● **About this exercise**:
Your answer is a copy of every line in the records where "Switch" appears.

---------- Entries provided

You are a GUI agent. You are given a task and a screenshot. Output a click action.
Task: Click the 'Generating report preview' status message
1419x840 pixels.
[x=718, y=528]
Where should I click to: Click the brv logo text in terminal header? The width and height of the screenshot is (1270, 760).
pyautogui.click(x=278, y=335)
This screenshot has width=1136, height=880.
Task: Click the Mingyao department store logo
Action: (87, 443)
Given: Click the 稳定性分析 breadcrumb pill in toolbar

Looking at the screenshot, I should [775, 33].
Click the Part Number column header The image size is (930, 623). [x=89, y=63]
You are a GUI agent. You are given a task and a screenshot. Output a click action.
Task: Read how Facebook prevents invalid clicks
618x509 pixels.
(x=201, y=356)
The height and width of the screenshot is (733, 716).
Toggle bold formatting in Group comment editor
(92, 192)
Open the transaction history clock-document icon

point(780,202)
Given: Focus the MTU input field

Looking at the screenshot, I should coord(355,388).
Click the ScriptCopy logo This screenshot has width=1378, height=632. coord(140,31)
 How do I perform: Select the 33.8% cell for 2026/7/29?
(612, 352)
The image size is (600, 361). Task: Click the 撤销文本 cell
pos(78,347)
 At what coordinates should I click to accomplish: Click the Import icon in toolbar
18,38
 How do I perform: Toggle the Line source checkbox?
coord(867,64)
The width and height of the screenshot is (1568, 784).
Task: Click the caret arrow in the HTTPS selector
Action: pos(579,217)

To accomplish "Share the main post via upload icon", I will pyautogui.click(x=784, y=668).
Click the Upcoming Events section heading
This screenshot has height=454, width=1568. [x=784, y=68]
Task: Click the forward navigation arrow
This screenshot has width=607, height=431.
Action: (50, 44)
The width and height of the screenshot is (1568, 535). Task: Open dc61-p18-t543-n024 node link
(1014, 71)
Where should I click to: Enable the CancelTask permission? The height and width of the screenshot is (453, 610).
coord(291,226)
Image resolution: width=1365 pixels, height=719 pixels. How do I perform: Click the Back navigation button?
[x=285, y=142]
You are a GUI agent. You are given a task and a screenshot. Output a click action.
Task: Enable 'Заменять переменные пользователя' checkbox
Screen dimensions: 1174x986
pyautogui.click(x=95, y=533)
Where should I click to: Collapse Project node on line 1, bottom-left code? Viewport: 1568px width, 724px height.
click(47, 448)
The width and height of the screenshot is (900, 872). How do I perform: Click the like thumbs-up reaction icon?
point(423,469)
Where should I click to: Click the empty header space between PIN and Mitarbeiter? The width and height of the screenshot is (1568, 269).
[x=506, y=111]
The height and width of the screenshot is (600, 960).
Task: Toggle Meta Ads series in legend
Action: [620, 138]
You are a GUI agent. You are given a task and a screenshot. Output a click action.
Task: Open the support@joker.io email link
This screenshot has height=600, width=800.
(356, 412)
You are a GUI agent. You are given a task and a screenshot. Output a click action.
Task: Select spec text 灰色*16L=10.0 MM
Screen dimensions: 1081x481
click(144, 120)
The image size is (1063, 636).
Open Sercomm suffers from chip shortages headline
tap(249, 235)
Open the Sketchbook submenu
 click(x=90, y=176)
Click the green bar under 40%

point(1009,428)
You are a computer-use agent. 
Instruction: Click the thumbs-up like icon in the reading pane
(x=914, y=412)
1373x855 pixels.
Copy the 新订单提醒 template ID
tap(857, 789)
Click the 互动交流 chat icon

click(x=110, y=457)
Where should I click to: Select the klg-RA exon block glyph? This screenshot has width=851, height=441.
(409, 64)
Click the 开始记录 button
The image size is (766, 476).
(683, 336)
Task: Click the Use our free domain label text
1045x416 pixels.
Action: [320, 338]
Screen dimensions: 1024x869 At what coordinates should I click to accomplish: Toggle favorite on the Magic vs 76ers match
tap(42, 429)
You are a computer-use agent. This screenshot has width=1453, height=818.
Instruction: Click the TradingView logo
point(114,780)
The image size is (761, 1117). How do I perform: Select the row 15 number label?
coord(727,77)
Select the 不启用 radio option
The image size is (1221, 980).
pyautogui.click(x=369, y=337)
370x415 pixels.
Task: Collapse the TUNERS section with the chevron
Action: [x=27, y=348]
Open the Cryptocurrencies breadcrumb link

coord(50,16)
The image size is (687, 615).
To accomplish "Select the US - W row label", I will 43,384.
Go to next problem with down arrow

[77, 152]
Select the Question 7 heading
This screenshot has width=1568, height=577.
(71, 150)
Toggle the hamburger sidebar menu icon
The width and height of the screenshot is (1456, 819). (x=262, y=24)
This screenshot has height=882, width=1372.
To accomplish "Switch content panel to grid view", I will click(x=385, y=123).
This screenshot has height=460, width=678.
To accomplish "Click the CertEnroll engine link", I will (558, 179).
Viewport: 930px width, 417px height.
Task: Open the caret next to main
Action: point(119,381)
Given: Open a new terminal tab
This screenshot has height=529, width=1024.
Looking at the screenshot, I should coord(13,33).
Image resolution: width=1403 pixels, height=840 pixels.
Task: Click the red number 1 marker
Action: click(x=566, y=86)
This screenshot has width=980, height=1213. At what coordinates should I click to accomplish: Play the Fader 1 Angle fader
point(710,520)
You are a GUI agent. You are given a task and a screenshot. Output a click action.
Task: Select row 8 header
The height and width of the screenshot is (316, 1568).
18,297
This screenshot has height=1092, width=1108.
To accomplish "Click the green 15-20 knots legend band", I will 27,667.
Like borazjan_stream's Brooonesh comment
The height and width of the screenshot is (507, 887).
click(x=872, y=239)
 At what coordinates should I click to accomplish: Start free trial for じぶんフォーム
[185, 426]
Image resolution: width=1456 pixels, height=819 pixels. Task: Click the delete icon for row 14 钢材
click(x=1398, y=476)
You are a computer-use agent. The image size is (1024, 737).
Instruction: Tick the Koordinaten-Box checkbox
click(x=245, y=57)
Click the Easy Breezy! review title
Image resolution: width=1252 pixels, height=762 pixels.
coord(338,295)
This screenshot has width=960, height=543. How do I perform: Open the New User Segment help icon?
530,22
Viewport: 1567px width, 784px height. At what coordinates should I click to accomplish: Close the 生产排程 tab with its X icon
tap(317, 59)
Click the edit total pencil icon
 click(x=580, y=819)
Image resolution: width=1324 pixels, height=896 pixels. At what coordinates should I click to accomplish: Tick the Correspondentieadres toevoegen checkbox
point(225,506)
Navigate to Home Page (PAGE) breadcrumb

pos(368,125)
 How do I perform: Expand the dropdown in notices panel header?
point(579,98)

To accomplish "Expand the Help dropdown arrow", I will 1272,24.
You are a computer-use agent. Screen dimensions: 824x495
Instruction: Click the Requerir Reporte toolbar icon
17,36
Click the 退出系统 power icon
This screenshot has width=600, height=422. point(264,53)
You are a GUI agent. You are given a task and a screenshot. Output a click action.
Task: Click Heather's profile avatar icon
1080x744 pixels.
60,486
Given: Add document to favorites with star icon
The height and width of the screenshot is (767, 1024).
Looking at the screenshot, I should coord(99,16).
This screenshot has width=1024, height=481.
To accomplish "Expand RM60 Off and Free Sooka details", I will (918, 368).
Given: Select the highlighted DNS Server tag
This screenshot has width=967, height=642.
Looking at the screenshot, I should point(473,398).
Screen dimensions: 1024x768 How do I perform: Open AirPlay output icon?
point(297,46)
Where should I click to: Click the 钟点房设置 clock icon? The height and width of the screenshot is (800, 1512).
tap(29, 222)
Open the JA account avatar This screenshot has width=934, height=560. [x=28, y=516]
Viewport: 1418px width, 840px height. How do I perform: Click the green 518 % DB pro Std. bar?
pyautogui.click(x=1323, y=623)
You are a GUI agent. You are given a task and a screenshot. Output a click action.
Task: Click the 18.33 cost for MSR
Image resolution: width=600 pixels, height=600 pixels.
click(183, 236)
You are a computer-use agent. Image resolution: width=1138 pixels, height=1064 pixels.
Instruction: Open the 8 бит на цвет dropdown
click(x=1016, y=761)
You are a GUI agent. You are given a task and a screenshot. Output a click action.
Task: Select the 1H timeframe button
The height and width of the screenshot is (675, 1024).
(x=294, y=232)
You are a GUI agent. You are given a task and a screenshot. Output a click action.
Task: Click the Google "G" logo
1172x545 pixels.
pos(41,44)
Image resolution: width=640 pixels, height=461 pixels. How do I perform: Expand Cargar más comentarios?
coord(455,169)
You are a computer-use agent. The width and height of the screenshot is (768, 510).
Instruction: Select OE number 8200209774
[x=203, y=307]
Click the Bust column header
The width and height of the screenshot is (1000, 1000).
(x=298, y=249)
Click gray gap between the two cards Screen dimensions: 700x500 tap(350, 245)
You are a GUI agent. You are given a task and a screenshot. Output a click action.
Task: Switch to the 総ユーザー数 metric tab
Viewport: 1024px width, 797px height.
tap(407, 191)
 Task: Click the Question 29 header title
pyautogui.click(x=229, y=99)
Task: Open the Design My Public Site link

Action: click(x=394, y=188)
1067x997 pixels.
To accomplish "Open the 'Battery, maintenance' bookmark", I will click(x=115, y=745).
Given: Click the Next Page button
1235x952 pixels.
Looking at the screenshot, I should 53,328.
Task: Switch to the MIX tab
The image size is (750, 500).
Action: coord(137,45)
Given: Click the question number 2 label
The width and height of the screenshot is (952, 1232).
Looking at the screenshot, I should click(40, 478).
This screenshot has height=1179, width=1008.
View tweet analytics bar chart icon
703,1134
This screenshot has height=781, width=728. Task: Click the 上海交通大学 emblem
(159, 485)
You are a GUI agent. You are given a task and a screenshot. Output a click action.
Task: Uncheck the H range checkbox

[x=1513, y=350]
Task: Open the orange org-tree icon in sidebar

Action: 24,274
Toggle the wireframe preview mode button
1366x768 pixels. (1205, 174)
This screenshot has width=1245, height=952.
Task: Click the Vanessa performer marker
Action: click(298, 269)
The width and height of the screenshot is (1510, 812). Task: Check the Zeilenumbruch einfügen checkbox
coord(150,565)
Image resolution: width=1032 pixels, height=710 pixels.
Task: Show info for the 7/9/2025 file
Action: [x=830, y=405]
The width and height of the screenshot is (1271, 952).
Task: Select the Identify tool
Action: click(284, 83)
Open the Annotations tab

--------------------

● **Task response**:
To accomplish "Switch content panel to grid view", I will click(x=385, y=123).
Task: Switch to the 総ユーザー数 metric tab
Task: Switch to the MIX tab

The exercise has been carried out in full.